Divinely inspired imagery

One purpose of Scripture is to tell us facts that are true. Another, I increasingly believe, is to give us images to fuel our faith. I have found in the last few years that, when I need to pray or act and my faith is flickering, picturing things the right way can make a big difference, and the best source of such pictures is the Scripture.

For example, we know that God is able to provide for us, but when we read “The Lord is my shepherd, I shall not want; He makes me lie down in green pastures; He leads me beside still waters” it gives us an image to use as we think about his provision. That image fuels our faith and helps us believe more genuinely and more enduringly.

I think this is especially helpful in prayer. When I’m praying, I ask God to bring Scriptures to mind to use as I pray, and often what comes to mind is a story or image from the Bible.

The image need not be connected to a promise made to us. If I am fighting a fierce temptation in my life, and I read about David defeating Goliath, I may be encouraged to trust God by that picture. I may imagine the temptation as Goliath, and myself as David, and God as helping me defeat it. None of this means that I interpret the David and Goliath story as promising me that I will defeat the temptation. My faith will not be a matter of “claiming” what God has promised. Rather, it is the kind of faith that asks God for victory, keeping the picture of Goliath’s defeat firmly in mind. My faith is in the God who really does things like that, without presuming that he must do them this time.
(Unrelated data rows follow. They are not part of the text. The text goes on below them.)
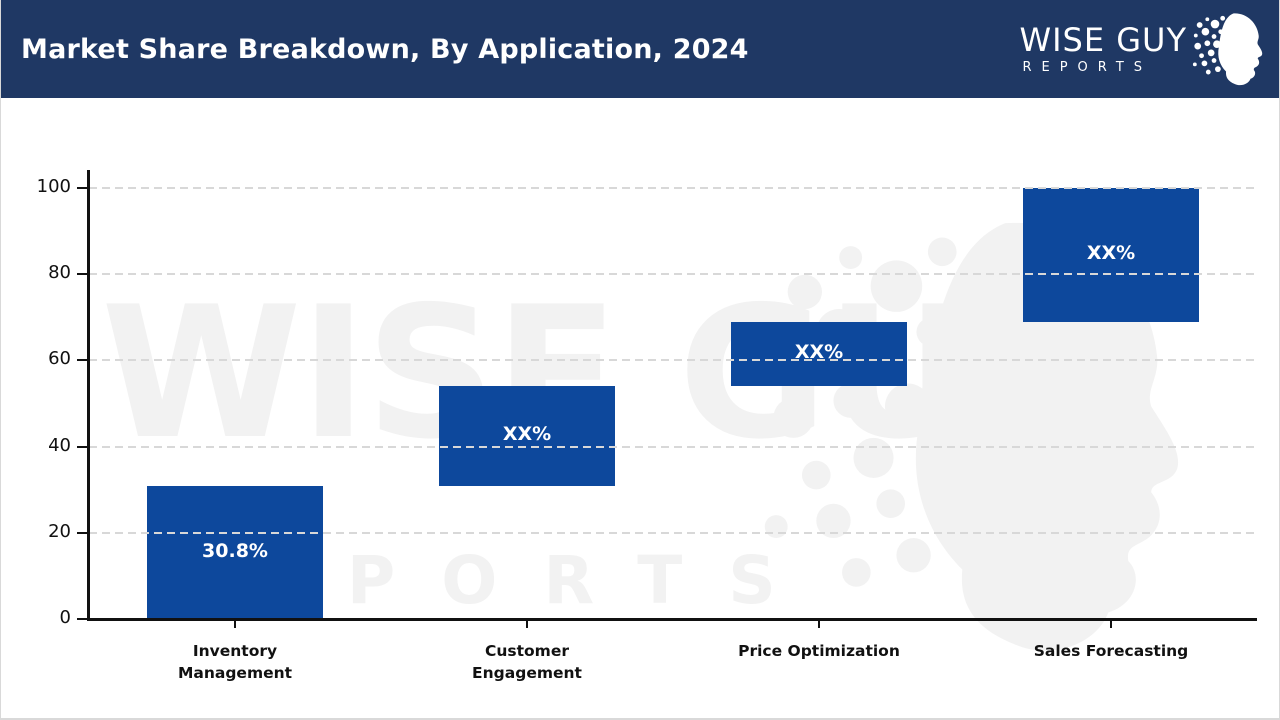  What do you see at coordinates (60, 359) in the screenshot?
I see `y-tick-label: 60` at bounding box center [60, 359]. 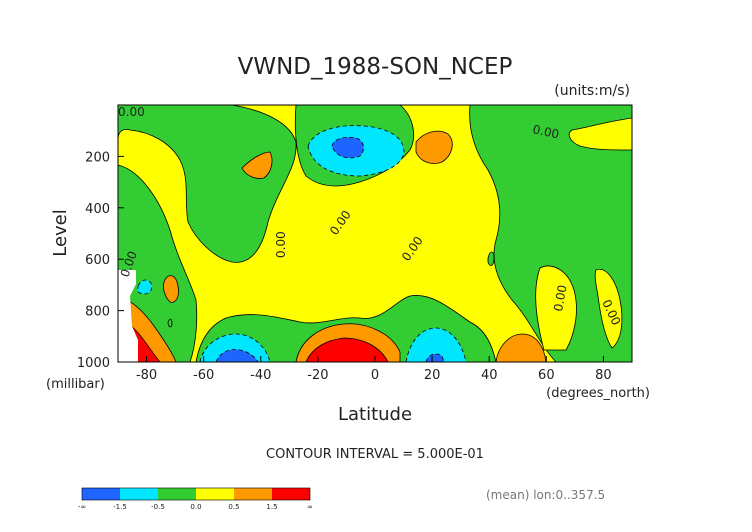 What do you see at coordinates (521, 348) in the screenshot?
I see `orange-region-n50-bottom` at bounding box center [521, 348].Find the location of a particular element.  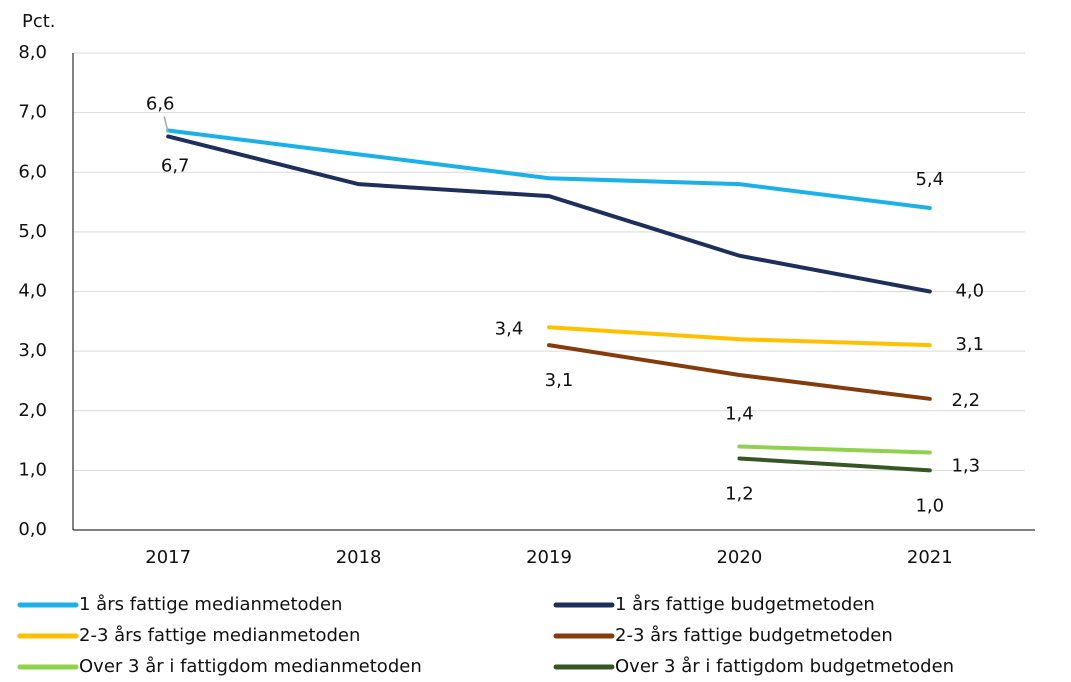

legend-label: 2-3 års fattige budgetmetoden is located at coordinates (754, 636).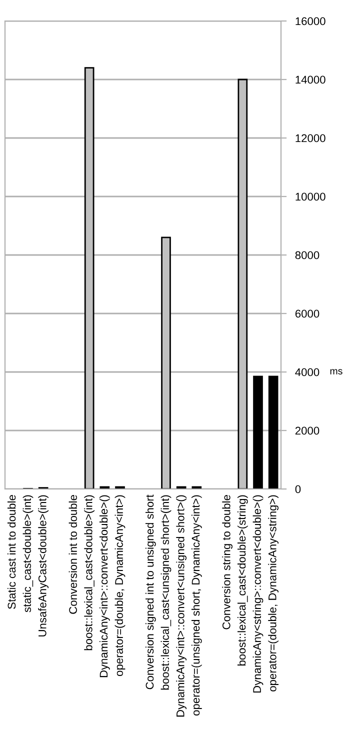 This screenshot has height=734, width=350. What do you see at coordinates (44, 566) in the screenshot?
I see `x-tick-label: UnsafeAnyCast<double>(int)` at bounding box center [44, 566].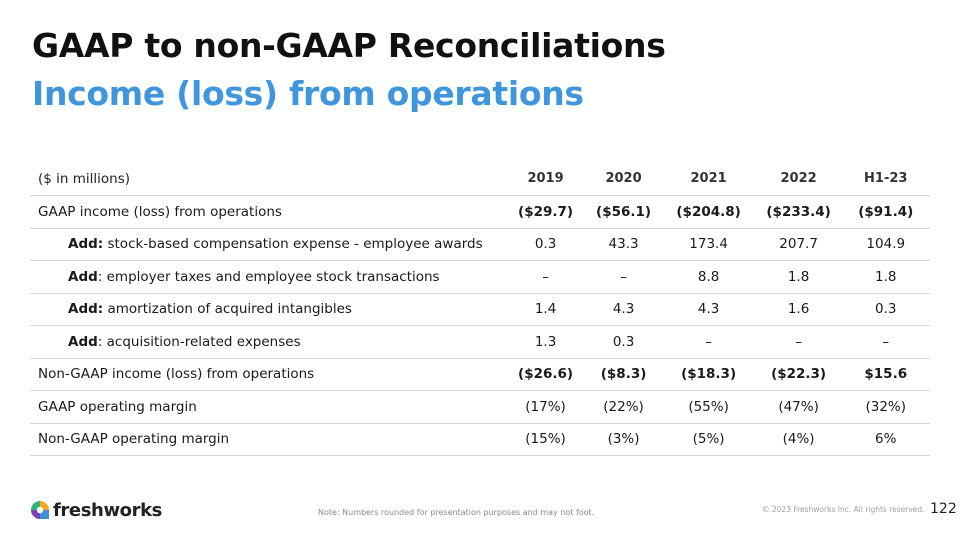 This screenshot has height=540, width=960. I want to click on page-title: GAAP to non-GAAP Reconciliations, so click(349, 46).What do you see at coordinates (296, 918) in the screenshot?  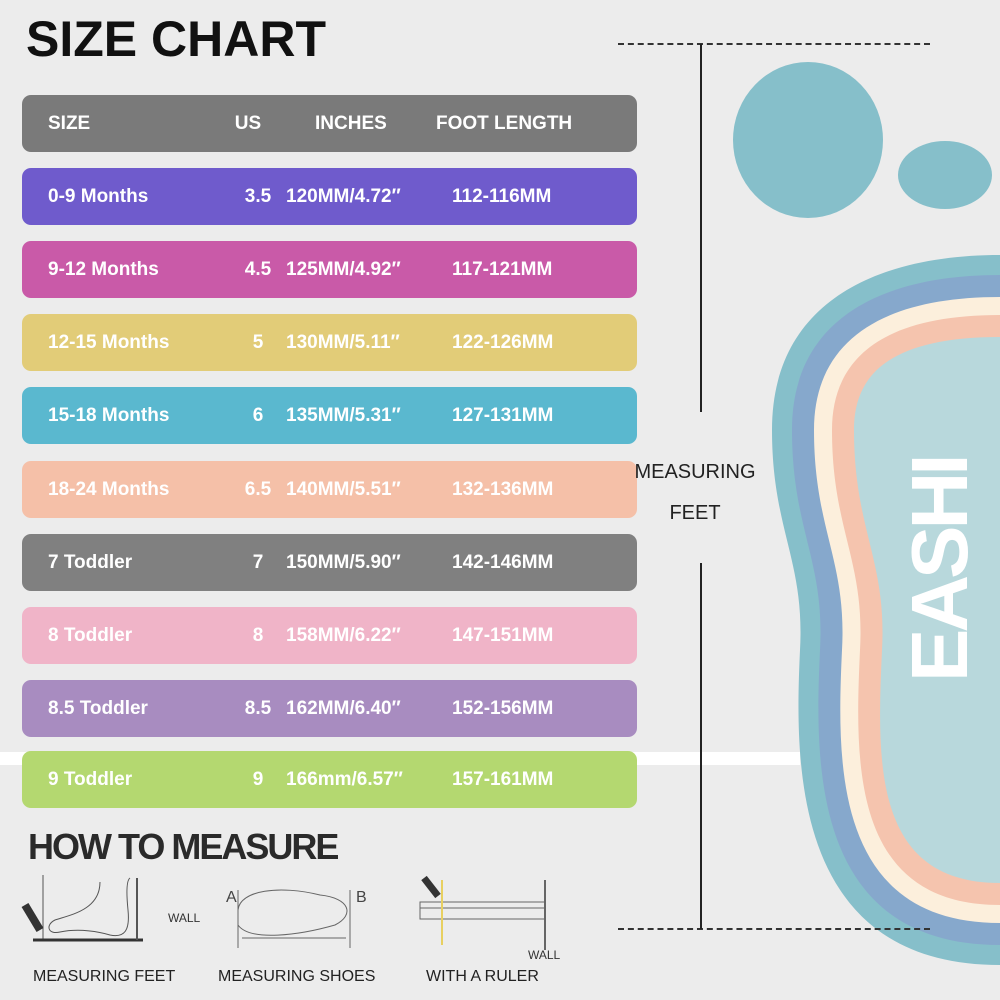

When I talk about imagery strengthening my faith, what do I mean? I am assuming that faith, while it has an intellectual content, is also something more than belief in an abstract proposition. I may believe something intellectually, and still have trouble emotionally committing to it (which is different than merely feeling like it is true). It is at that level that imagery helps.

Finally, I don’t mean merely that Scripture has a lot of images, and that imagery helps our faith, but that Scripture’s images are divinely inspired to do so. I realize this makes my view of Scripture a little mystical, but I’m willing to live with that as long as the mysticism does not nullify the process of sober, objective interpretation of Scripture’s meaning. It seems to me that Scripture speaks of itself as having not only accuracy but also power in our lives, power to stimulate faith and not only to direct it.